Failing to check the PDMP when required is itself a violation that can trigger disciplinary action, separate from any harm that might result. For NPs who prescribe controlled substances regularly, building PDMP checks into the standard workflow before every prescription — not just when something seems off — is the safest approach.
In states that require them, a collaborative practice agreement is the legal document that defines an NP’s relationship with a supervising or collaborating physician. These agreements typically spell out which medications and controlled substance schedules the NP can prescribe, the protocols for managing specific conditions, how often the physician reviews the NP’s charts, and how the physician remains available for consultation during the NP’s practice hours.
The practical burden of these agreements varies. In some states, the collaborating physician only needs to be reachable by phone and review a sample of charts periodically. In others, the physician must maintain a physical presence within a defined geographic distance from the NP’s practice location and sign off on specific prescription types. Some states require a separate collaborative agreement specifically for controlled substance prescribing, even if the NP already has a general agreement covering other medications.
NPs practicing under collaborative agreements should keep them current and easily accessible. An expired or incomplete agreement can render every controlled substance prescription written during that period technically unauthorized, which creates liability for both the NP and the collaborating physician.
Prescribing controlled substances outside the bounds of the law carries serious consequences at both the federal and state level. The DEA can suspend or revoke an NP’s registration for issuing prescriptions that aren’t for a legitimate medical purpose, for felony convictions related to controlled substances, or for any conduct the agency determines is inconsistent with the public interest. In cases involving an imminent danger to public health, the DEA can suspend a registration immediately, before any hearing takes place.11Drug Enforcement Administration. Practitioner’s Manual
State nursing boards can impose their own penalties independently. Typical state-level consequences include formal reprimand, mandatory probation with practice restrictions, license suspension, and outright revocation. A loss of state licensure also triggers loss of DEA registration, since federal registration depends on valid state authorization. The reverse is true too — if the DEA revokes an NP’s registration, the NP can no longer legally prescribe controlled substances regardless of what the state license says.

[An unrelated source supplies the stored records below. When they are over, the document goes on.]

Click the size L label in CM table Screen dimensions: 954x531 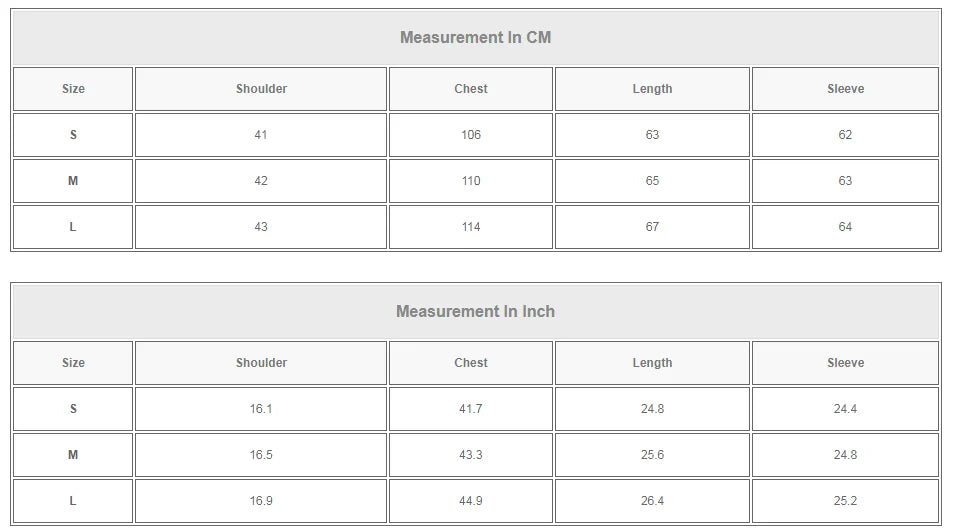(x=73, y=227)
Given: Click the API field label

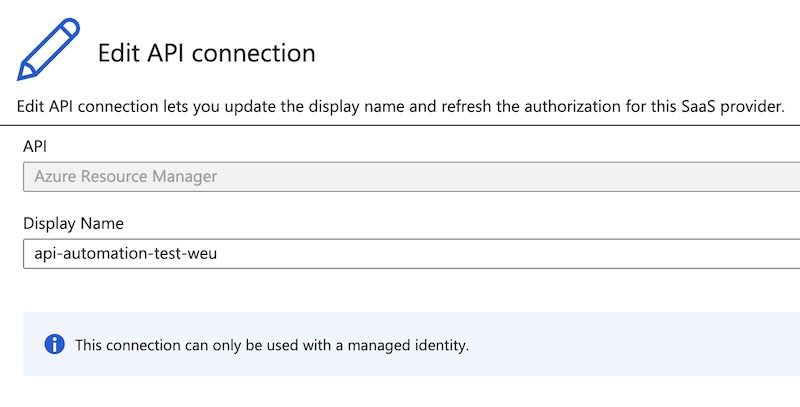Looking at the screenshot, I should coord(35,146).
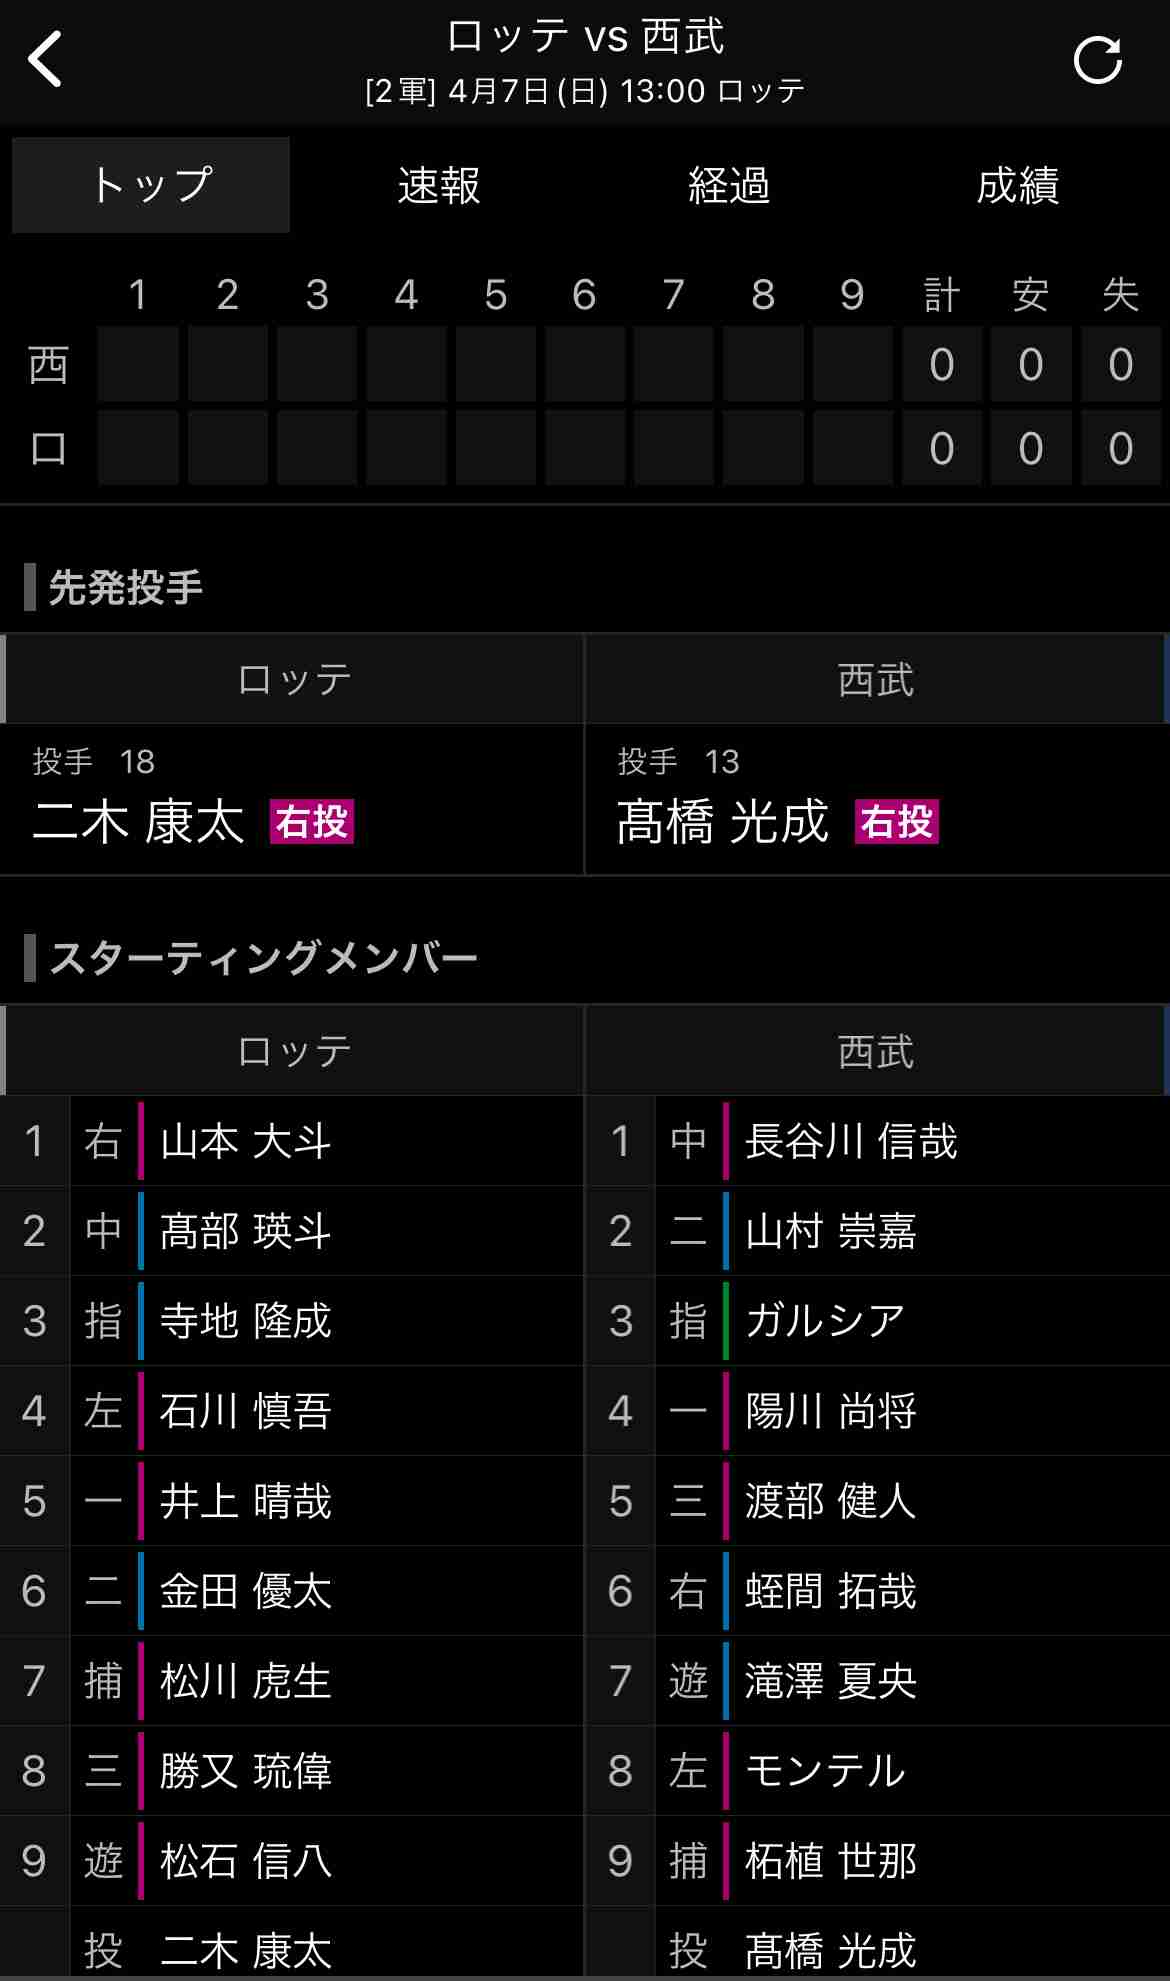
Task: Tap 長谷川 信哉 in Seibu lineup
Action: pyautogui.click(x=851, y=1141)
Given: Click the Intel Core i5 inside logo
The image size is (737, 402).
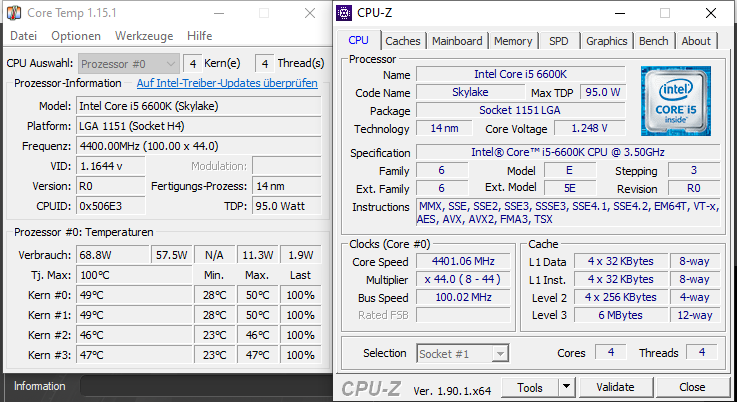Looking at the screenshot, I should point(676,101).
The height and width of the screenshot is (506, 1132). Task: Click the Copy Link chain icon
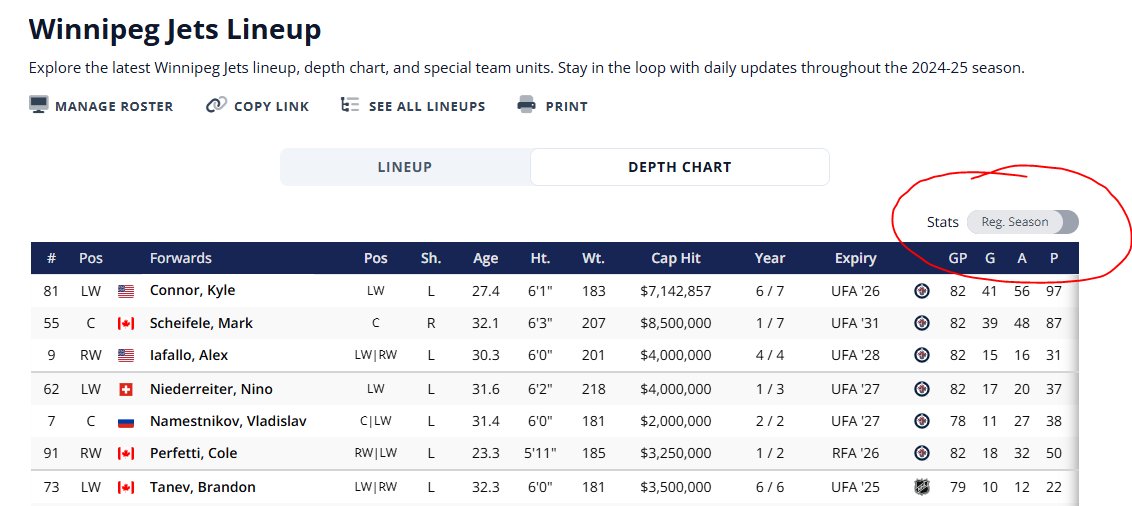pos(216,105)
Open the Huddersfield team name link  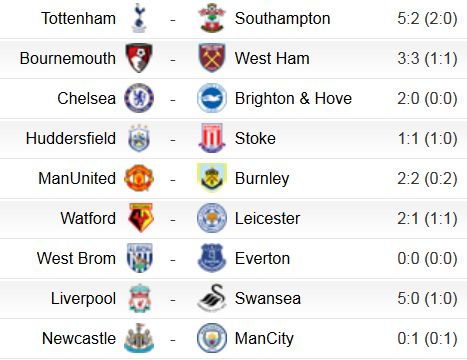[x=71, y=138]
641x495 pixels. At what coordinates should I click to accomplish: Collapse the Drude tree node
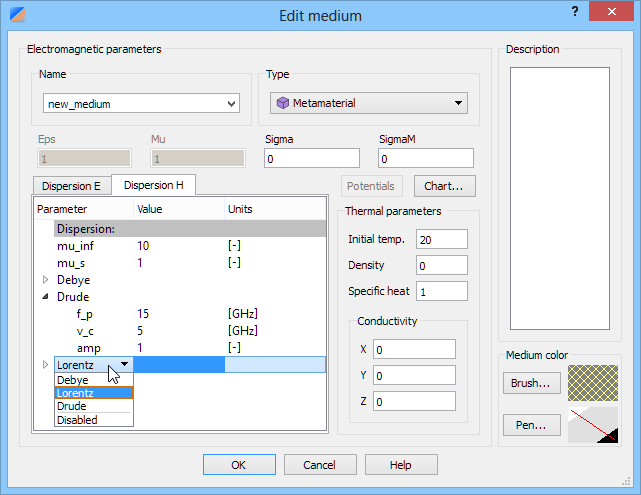pyautogui.click(x=45, y=297)
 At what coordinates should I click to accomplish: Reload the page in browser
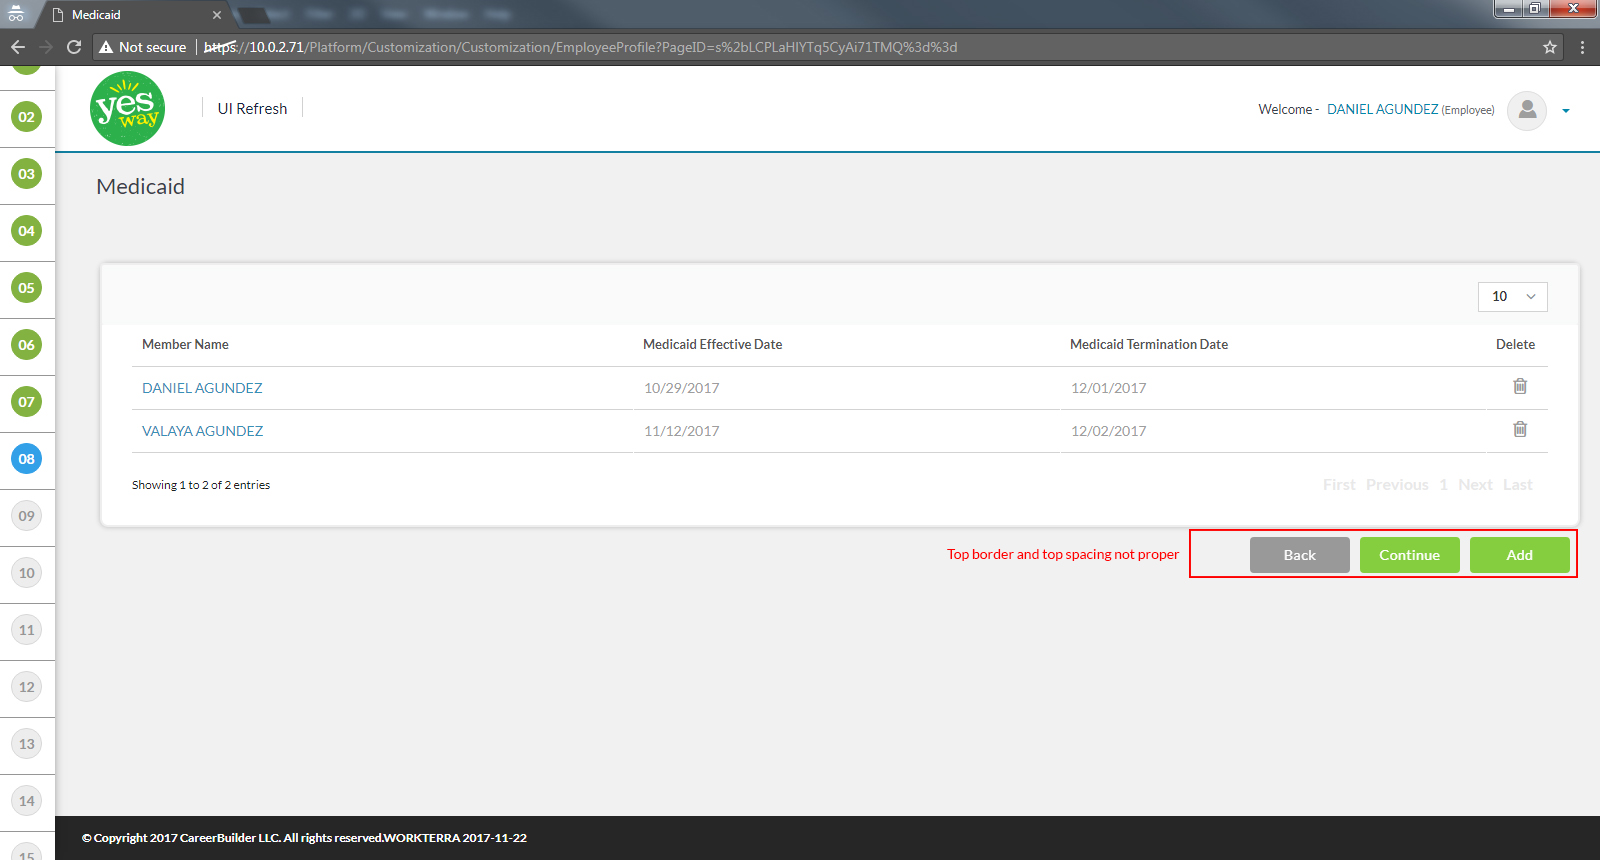pyautogui.click(x=74, y=47)
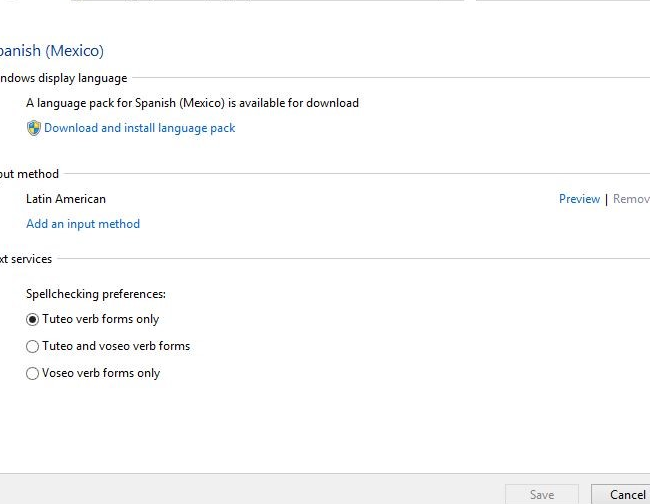Click the Input method section header
The height and width of the screenshot is (504, 650).
pyautogui.click(x=29, y=174)
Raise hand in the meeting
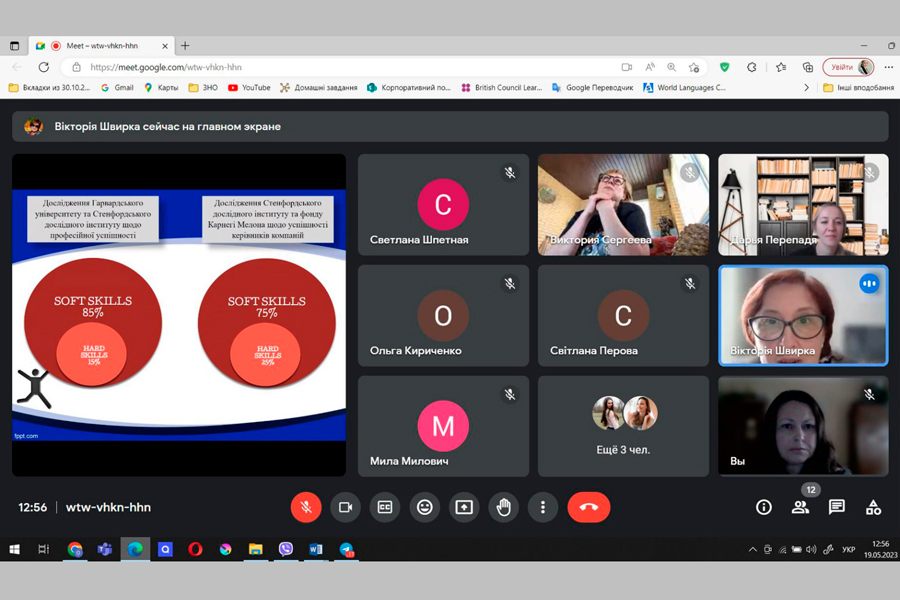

Beyond regulatory penalties, prescribing violations can lead to criminal prosecution under both federal and state law. Writing a prescription without a legitimate medical purpose is treated the same as illegal drug distribution under the Controlled Substances Act, and the penalties are correspondingly severe. This is the area where the stakes are highest and where even well-intentioned mistakes in documentation or record-keeping can create devastating professional consequences.